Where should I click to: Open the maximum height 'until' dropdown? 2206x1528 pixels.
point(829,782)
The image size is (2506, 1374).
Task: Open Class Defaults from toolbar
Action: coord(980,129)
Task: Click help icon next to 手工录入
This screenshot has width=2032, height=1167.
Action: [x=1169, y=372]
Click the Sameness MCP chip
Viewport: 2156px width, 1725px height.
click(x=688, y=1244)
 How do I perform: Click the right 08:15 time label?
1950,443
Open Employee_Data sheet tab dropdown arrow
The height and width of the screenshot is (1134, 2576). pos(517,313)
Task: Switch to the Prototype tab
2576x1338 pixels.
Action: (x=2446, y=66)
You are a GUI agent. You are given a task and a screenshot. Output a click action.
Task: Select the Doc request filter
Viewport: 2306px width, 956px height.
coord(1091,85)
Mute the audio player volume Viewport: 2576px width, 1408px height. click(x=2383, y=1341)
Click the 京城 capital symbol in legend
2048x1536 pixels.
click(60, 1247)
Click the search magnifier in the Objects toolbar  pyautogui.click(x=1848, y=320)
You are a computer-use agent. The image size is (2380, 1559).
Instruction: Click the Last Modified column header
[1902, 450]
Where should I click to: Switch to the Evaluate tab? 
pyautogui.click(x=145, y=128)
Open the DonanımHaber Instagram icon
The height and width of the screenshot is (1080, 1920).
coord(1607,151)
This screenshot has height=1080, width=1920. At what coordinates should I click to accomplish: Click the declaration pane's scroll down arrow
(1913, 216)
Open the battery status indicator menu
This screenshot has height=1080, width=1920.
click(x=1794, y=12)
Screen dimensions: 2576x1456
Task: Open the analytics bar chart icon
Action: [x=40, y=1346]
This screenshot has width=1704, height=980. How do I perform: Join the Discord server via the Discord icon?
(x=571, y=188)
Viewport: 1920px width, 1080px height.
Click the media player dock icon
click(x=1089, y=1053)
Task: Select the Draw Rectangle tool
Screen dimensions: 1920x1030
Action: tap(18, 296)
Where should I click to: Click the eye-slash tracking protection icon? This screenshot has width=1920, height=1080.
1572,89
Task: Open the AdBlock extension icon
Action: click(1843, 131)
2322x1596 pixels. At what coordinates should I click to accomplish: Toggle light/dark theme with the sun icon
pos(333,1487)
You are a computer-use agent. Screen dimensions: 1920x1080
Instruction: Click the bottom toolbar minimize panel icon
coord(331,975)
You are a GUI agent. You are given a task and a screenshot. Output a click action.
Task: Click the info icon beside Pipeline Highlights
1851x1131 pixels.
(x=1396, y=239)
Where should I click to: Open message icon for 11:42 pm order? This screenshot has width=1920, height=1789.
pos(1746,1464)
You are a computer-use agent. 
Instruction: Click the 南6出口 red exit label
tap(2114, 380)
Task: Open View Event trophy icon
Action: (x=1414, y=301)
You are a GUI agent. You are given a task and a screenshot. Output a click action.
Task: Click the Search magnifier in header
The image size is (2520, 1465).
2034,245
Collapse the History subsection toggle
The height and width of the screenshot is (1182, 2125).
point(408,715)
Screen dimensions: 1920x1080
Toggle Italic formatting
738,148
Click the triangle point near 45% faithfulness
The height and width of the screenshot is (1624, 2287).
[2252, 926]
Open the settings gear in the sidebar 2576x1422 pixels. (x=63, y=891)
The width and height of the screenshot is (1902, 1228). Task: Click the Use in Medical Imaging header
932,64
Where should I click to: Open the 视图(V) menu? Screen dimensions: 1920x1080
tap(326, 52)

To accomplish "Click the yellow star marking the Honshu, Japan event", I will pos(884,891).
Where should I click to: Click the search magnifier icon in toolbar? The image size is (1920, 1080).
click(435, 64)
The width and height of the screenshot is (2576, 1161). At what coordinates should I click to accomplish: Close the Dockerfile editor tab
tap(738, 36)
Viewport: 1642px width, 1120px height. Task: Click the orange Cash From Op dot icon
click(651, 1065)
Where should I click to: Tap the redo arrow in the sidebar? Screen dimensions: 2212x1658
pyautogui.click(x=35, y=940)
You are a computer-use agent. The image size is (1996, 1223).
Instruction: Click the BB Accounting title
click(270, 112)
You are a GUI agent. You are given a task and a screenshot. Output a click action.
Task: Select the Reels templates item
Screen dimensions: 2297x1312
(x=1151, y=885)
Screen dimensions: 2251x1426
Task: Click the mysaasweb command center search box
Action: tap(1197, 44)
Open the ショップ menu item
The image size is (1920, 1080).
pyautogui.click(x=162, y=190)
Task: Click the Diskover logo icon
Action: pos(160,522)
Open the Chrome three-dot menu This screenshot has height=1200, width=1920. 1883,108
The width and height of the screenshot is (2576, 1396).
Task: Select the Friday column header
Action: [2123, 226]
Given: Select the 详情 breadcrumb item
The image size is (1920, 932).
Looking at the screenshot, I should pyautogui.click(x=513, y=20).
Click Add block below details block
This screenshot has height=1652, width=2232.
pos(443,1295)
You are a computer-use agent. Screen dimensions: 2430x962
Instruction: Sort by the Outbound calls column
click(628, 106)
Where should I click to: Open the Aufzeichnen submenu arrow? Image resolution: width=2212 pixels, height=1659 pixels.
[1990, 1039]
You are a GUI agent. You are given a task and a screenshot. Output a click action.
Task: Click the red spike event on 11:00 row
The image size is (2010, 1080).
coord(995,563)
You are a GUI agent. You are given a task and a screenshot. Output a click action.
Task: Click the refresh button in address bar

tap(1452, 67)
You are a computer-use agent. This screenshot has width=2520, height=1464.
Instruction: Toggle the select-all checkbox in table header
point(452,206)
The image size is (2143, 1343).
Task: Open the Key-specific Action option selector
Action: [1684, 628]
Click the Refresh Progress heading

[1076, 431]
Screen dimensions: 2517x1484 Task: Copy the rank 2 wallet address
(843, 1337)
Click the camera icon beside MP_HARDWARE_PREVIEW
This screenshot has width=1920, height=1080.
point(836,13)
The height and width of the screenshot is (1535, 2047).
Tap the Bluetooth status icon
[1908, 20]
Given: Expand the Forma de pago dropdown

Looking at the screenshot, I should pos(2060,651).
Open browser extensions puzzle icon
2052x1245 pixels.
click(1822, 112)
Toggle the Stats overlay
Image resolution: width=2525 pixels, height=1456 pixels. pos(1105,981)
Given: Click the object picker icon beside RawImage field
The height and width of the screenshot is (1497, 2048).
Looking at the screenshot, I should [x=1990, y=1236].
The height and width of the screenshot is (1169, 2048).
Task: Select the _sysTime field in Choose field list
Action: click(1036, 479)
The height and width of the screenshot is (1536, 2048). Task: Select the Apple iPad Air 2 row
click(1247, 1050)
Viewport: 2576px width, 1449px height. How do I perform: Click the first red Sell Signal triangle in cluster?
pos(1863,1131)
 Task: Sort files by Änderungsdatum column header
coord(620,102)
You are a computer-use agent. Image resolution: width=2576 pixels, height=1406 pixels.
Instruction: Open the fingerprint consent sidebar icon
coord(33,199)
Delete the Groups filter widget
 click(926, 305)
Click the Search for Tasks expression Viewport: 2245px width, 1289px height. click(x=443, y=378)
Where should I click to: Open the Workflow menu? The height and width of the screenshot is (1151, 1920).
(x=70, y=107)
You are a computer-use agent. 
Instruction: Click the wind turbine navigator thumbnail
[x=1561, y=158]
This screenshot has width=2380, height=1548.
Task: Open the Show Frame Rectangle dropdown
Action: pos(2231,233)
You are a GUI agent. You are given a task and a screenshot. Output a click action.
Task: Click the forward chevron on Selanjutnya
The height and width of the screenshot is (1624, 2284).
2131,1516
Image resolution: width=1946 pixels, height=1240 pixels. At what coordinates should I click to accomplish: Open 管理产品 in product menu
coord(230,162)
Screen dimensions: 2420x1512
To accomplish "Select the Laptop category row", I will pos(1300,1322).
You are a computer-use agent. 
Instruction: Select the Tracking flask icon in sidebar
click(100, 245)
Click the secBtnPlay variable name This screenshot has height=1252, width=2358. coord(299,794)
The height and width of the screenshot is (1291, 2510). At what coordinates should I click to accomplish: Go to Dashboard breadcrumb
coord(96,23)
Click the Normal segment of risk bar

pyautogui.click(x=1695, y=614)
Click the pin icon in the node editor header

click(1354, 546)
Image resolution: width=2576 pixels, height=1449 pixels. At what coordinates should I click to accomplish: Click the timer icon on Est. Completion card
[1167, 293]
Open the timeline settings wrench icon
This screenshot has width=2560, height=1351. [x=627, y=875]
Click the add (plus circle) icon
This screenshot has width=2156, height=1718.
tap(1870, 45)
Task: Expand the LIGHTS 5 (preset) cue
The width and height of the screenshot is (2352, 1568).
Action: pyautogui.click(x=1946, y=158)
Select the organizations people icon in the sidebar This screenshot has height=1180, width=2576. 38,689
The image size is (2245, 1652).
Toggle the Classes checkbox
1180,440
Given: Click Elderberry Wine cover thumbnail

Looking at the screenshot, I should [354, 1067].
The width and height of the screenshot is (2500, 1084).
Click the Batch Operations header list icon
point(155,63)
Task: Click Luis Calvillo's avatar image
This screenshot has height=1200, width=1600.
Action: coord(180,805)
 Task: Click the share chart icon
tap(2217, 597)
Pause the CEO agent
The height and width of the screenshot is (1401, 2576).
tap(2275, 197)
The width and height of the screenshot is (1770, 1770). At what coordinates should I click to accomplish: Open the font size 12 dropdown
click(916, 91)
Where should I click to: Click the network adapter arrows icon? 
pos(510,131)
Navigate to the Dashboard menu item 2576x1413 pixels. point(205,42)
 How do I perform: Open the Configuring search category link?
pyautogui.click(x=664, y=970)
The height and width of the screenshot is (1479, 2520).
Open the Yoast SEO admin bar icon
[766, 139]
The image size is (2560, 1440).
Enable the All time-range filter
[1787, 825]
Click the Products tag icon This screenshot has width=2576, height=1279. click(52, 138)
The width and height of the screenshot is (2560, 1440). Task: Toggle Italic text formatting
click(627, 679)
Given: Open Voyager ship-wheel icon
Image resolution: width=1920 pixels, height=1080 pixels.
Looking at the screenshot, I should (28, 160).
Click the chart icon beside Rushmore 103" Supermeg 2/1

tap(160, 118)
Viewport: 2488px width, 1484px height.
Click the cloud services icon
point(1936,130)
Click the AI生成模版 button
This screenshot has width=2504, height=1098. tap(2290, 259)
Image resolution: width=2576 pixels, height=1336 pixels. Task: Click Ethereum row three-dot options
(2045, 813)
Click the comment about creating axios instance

**ACTIVITY**
Count the lines in the entries where the string "item" appears, and report only the number.

**COMPLETED TASK**
4